You will need the gpg tools installed and available in your shell to generate a keypair. Binaries are available on the official site. Most modern Linux distributions like Ubuntu and Debian have these preinstalled and for macOS you can install the latest version trough brew with brew install gnupg2.

Generate a key with gpg --gen-key which will start an interactive prompt. Use the default RSA & RSA which offers the best security for most purposes. Next you’ll have to pick a byte size for the generated key. The higher the better in this case so let’s choose for the maximum of 4096 bytes. GPG keys can have an expiration date (this is useful in corporate environments), but we are going to choose for it to not expire so we don’t need to think about reinstating the keys. Just hit enter.

Generating a key in the shell with the gpg tools

Next you will be asked to fill in some personal information.

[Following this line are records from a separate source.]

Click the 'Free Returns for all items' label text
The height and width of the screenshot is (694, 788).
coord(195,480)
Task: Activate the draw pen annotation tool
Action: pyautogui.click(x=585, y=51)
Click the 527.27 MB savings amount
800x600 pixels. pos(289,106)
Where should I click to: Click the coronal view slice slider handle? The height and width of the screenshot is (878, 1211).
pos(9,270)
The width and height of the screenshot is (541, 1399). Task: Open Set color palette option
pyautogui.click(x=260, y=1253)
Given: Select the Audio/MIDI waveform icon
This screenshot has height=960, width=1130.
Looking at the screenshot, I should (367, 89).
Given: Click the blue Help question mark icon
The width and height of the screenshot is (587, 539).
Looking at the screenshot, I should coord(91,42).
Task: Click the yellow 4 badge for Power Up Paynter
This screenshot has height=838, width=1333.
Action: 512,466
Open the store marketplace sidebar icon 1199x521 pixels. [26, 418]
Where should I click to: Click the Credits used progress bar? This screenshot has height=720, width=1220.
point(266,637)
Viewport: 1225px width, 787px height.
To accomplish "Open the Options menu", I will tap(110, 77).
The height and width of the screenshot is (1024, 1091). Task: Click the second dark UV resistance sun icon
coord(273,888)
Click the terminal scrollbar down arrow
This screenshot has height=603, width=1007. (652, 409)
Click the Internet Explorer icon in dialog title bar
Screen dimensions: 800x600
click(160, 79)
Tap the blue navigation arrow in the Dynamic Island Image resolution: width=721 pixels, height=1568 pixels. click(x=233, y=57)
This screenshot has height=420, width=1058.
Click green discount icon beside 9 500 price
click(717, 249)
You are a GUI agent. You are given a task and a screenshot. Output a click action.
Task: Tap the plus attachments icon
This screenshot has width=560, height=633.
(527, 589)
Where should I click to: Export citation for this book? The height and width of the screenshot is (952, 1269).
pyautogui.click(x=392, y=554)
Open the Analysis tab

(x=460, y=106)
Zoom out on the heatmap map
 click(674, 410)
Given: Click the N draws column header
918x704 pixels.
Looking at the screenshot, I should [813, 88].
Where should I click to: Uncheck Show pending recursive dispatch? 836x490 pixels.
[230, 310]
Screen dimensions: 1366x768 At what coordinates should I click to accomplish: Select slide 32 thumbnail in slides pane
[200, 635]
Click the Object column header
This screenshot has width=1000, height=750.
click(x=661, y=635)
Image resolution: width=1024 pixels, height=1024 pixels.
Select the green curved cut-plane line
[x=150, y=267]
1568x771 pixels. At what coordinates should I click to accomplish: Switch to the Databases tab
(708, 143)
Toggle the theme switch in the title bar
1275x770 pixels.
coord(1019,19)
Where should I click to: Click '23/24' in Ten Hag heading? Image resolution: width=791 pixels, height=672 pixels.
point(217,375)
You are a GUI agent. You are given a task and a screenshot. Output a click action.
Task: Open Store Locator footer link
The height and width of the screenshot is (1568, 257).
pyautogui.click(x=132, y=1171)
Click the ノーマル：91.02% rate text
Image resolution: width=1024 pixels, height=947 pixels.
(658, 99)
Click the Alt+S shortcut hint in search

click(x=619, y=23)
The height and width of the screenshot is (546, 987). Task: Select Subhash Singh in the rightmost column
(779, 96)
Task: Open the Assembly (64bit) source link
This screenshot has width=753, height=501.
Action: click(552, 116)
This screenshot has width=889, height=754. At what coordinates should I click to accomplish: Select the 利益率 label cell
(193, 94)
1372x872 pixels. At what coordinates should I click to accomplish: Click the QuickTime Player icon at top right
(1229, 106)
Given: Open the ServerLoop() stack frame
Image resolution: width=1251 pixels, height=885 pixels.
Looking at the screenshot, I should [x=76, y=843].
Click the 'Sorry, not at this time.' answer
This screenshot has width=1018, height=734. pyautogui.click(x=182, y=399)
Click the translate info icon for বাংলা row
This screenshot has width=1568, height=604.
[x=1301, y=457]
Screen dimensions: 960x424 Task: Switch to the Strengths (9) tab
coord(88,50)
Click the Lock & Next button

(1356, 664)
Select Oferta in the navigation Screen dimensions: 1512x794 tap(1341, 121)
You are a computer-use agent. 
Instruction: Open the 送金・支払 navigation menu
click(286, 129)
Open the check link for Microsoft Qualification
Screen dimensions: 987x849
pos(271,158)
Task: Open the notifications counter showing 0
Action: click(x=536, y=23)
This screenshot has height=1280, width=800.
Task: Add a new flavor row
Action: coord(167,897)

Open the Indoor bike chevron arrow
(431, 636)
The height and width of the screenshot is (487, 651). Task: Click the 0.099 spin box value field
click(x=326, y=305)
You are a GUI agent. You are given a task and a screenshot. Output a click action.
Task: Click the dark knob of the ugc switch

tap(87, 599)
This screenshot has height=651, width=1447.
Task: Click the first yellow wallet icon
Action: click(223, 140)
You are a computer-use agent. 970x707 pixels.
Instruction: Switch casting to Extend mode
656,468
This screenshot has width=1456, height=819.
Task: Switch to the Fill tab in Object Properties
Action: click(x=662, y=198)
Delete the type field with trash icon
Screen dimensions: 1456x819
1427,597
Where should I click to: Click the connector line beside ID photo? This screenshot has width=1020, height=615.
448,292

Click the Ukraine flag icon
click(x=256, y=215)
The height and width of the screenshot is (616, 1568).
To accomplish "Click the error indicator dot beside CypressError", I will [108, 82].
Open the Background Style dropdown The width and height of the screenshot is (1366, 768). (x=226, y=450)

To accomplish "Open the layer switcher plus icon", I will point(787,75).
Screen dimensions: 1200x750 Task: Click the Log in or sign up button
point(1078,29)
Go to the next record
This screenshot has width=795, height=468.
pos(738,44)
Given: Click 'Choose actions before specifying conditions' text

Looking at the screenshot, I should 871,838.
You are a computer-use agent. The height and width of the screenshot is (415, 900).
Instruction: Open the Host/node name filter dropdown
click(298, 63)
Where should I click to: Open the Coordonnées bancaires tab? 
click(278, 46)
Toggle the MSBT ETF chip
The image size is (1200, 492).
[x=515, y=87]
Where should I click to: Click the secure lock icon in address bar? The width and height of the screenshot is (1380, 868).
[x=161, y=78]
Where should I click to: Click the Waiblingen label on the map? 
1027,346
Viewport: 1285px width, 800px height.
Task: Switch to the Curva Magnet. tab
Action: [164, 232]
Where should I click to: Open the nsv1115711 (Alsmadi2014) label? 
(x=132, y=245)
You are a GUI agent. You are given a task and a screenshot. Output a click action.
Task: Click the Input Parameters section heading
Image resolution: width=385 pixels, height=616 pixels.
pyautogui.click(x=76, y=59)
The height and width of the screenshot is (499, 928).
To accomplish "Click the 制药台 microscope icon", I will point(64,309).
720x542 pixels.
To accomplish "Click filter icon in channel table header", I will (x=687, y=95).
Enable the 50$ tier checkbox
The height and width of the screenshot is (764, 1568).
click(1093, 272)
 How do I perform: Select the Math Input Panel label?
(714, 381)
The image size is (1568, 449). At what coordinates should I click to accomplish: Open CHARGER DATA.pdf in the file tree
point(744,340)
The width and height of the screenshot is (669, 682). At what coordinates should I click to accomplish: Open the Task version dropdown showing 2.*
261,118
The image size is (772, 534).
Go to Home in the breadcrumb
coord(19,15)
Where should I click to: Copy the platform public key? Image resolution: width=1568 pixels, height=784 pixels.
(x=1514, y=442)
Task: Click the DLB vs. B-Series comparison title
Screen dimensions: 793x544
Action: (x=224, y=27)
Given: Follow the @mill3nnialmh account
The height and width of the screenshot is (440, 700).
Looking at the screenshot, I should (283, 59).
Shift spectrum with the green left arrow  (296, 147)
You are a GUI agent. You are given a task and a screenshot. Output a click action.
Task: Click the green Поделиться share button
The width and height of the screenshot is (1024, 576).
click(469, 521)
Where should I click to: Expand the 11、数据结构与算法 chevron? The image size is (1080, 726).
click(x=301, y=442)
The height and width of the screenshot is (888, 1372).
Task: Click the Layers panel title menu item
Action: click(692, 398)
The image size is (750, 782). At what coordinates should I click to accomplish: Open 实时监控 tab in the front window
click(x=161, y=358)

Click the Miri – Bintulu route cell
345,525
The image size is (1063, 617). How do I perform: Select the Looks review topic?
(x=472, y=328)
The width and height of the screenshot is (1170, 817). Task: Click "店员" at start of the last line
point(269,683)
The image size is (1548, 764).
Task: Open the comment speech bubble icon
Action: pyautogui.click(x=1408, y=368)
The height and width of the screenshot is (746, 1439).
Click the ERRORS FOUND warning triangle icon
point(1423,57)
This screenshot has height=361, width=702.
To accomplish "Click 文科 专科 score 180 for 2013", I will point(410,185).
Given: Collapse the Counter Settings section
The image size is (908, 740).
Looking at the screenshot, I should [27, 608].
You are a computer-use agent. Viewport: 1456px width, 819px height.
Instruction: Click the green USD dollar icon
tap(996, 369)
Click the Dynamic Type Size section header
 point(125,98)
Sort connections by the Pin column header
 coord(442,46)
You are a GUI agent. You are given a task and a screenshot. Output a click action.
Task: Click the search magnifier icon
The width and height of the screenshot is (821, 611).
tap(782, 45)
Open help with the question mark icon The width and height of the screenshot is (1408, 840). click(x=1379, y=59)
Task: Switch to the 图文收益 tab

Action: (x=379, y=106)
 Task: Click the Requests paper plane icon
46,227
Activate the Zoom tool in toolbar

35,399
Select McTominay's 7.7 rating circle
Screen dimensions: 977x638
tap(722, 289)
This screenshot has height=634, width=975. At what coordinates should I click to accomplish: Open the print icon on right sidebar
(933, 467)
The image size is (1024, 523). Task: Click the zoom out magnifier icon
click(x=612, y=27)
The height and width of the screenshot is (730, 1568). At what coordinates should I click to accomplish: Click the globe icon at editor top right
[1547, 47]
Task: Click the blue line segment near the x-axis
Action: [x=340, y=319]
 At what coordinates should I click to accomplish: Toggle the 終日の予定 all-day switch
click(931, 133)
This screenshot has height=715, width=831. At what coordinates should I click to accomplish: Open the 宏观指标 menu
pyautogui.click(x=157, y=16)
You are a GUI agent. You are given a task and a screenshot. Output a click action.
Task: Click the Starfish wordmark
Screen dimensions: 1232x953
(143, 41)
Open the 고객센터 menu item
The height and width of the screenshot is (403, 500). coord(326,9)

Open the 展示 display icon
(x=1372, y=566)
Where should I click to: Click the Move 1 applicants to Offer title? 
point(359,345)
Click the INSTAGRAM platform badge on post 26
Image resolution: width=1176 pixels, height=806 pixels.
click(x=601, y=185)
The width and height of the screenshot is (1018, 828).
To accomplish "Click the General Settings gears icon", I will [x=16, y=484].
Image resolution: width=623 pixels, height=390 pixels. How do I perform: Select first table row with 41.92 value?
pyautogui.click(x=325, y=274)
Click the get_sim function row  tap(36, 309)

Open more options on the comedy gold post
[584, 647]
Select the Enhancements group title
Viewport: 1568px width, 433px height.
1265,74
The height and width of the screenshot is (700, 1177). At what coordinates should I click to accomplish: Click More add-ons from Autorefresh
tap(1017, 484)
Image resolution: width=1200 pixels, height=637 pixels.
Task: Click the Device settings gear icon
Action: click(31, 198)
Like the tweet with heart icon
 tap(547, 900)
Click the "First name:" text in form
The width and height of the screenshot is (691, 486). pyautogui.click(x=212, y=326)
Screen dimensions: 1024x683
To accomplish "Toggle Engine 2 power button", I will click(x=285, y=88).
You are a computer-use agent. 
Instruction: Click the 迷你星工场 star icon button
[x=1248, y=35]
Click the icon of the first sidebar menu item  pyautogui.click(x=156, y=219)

Fill this in accordingly since it makes the key more reliable if up-to-date and accurate information is used. If you want to use GPG signed commits on Github make sure to enter a Github verified email address when asked for an email. Enter a secure passphrase (and store it somewhere like 1Password) to encrypt your private key.

Your key is now created and available in your security keyring (~/.gnupg/secring.gpg).

Adding the key to our Github account

You can list the GPG keys on your system with gpg --list-secret-keys --keyid-format LONG which will output some info:

Output from listing gpg keys

We need the ID of our public key to generate the raw key, which we’ll need for connecting our Github account. This is the string for the sec listed key after the bytesize (4096R/<ID>).

Copy this and paste it into the following command which will generate raw key output for the public key and then copy the output:

gpg --armor --export <ID>

Head over to your Github settings for keys and add a new GPG key. Paste the output from the GPG export. This is the public key and is now associated with your Github account.

Singing commits

You need to tell git to sign commits and which key to use. You can do this easily by setting a directive in your .gitconfig file with git config --global user.signingkey <ID> where is the id you get from listing the keys like we did before.

You can now append a flag to sign commits with git:

git commit -S -m "🎉 My first signed commit"

Instead of explicitly passing the flag to sign commits each time you can also tell your .gitconfig to sign commits by default with git config --global commit.gpgsign true. I recommend this since you’ll never forgot to sign it then. Do note that GPG signing is only supported in the shell and using most Git apps like Github.app, Tower, GitKraken will not be able to commit or push if global signing is set to true. Disable it altogether or temporarily switch it off by setting it to false and back to true when finished.

Where to go from here

For macOS you’ll likely need to store the passphrase in the macOS keychain. You could use gpg-agent for this but the fastest is to install GPG Suite which contains an app which looks like the macOS keychain to manage keys. Open this up and follow the steps and your GPG key will be linked in the macOS keychain so you don’t have to provide a password each time you sign a commit.

Besides signing git commits GPG is becoming more and more the standard for secure communication on the web. You could look into signing emails, IM client messages and basically most forms of communication.